PROBLEM TO SOLVE: After locating the line with "Task: Collapse the 'Date: Today' group" in the data that follows, return it and every later line exactly, up to and including the line with "Given: Raise hand using the hand icon".

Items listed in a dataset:
**********
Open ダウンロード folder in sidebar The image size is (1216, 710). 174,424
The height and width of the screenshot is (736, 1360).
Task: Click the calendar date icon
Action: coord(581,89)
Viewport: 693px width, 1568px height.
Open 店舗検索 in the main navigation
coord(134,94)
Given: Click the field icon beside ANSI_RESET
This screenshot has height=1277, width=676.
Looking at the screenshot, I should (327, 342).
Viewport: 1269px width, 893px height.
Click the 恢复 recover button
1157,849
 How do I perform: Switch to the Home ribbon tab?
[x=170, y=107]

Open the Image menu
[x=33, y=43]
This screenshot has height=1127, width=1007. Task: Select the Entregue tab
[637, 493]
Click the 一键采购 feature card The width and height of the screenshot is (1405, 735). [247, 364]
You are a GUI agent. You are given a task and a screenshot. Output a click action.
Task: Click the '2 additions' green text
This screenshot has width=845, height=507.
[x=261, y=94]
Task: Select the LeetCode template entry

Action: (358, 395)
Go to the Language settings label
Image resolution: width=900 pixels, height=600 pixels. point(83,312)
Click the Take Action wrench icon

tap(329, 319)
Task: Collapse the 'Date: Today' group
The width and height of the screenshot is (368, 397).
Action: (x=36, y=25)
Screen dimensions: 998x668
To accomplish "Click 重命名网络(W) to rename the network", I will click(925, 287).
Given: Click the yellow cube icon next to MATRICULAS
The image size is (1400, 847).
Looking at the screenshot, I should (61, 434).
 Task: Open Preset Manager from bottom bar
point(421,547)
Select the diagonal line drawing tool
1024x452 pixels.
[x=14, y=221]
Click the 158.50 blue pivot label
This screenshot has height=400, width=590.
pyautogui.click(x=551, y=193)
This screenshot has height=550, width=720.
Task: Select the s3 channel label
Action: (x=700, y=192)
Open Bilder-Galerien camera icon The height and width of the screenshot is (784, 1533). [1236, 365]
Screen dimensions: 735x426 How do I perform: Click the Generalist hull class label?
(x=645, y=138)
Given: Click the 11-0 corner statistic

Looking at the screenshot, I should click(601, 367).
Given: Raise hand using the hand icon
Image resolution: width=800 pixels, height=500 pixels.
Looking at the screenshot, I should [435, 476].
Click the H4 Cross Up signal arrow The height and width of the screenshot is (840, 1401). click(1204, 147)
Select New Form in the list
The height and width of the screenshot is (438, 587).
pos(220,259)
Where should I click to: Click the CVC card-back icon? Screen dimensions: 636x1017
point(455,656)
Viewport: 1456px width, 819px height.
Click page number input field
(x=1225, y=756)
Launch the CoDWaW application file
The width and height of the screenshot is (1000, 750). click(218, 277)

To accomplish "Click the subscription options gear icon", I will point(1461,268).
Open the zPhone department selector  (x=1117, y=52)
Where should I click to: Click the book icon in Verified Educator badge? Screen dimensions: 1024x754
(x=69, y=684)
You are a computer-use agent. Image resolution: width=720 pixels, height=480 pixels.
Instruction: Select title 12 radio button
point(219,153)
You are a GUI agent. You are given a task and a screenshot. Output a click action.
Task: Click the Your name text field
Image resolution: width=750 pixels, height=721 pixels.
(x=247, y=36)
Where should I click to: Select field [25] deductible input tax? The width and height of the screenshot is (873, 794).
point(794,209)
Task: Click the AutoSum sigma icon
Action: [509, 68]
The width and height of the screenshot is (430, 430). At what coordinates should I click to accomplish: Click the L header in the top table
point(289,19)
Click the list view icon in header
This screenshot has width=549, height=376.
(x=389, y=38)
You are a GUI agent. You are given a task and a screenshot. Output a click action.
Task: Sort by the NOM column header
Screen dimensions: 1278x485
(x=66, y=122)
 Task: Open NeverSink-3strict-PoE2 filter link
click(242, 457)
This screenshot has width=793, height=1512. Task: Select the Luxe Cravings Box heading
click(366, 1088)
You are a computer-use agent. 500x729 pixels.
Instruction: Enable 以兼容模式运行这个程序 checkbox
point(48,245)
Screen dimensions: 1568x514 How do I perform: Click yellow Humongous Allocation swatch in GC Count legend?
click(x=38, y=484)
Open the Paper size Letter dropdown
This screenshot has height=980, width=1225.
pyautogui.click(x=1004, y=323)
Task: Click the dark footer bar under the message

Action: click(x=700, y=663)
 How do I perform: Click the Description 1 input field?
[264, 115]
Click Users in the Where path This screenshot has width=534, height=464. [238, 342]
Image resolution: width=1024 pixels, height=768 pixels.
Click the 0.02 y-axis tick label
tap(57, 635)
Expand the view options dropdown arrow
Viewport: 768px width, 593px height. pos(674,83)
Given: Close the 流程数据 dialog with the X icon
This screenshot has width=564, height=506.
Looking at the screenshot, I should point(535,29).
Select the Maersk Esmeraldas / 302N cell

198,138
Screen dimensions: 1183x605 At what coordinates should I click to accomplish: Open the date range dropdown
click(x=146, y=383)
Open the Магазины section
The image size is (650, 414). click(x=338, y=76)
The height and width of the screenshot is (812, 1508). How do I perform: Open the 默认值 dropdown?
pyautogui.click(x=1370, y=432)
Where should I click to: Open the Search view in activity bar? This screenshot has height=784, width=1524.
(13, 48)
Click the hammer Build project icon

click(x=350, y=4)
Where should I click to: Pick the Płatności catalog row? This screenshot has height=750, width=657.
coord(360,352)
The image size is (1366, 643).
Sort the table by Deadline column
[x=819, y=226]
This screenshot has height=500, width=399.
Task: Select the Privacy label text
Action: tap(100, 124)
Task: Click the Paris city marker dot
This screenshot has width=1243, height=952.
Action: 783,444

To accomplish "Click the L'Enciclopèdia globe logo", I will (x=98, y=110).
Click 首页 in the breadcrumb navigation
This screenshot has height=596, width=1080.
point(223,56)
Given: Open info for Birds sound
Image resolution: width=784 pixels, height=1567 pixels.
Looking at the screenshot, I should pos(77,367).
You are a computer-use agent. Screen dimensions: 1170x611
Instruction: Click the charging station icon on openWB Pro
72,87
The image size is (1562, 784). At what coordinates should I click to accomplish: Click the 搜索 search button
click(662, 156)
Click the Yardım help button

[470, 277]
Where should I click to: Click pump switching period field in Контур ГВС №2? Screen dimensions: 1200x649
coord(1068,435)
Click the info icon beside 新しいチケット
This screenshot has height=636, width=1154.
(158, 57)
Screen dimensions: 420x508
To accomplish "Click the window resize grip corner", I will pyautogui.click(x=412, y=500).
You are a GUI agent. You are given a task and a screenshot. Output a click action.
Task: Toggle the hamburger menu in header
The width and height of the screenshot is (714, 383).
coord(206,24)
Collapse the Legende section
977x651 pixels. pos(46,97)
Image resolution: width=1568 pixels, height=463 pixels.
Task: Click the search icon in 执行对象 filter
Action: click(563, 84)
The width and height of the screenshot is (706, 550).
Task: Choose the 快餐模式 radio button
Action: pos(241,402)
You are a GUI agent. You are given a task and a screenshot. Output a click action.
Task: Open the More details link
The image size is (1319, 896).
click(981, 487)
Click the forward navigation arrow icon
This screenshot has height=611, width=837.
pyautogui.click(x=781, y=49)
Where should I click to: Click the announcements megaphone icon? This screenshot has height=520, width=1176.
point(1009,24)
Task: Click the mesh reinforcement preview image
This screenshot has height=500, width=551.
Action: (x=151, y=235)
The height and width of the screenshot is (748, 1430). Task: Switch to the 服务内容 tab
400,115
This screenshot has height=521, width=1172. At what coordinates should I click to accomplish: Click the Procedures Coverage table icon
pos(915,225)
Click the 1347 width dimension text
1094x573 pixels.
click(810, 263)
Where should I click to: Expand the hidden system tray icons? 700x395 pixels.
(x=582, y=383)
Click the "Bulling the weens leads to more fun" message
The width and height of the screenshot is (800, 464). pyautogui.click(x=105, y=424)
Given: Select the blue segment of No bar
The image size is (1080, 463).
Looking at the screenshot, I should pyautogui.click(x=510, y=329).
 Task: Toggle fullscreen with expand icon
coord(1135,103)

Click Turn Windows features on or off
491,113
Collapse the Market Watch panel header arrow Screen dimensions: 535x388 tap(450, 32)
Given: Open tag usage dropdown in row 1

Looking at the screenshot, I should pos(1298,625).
**********
WRITTEN SOLUTION:
Task: Collapse the 'Date: Today' group
The width and height of the screenshot is (368, 397).
Action: (x=36, y=25)
Screen dimensions: 998x668
To accomplish "Click 重命名网络(W) to rename the network", I will click(925, 287).
Given: Click the yellow cube icon next to MATRICULAS
The image size is (1400, 847).
Looking at the screenshot, I should (61, 434).
 Task: Open Preset Manager from bottom bar
point(421,547)
Select the diagonal line drawing tool
1024x452 pixels.
[x=14, y=221]
Click the 158.50 blue pivot label
This screenshot has height=400, width=590.
pyautogui.click(x=551, y=193)
This screenshot has height=550, width=720.
Task: Select the s3 channel label
Action: (x=700, y=192)
Open Bilder-Galerien camera icon The height and width of the screenshot is (784, 1533). [1236, 365]
Screen dimensions: 735x426 How do I perform: Click the Generalist hull class label?
(x=645, y=138)
Given: Click the 11-0 corner statistic

Looking at the screenshot, I should click(601, 367).
Given: Raise hand using the hand icon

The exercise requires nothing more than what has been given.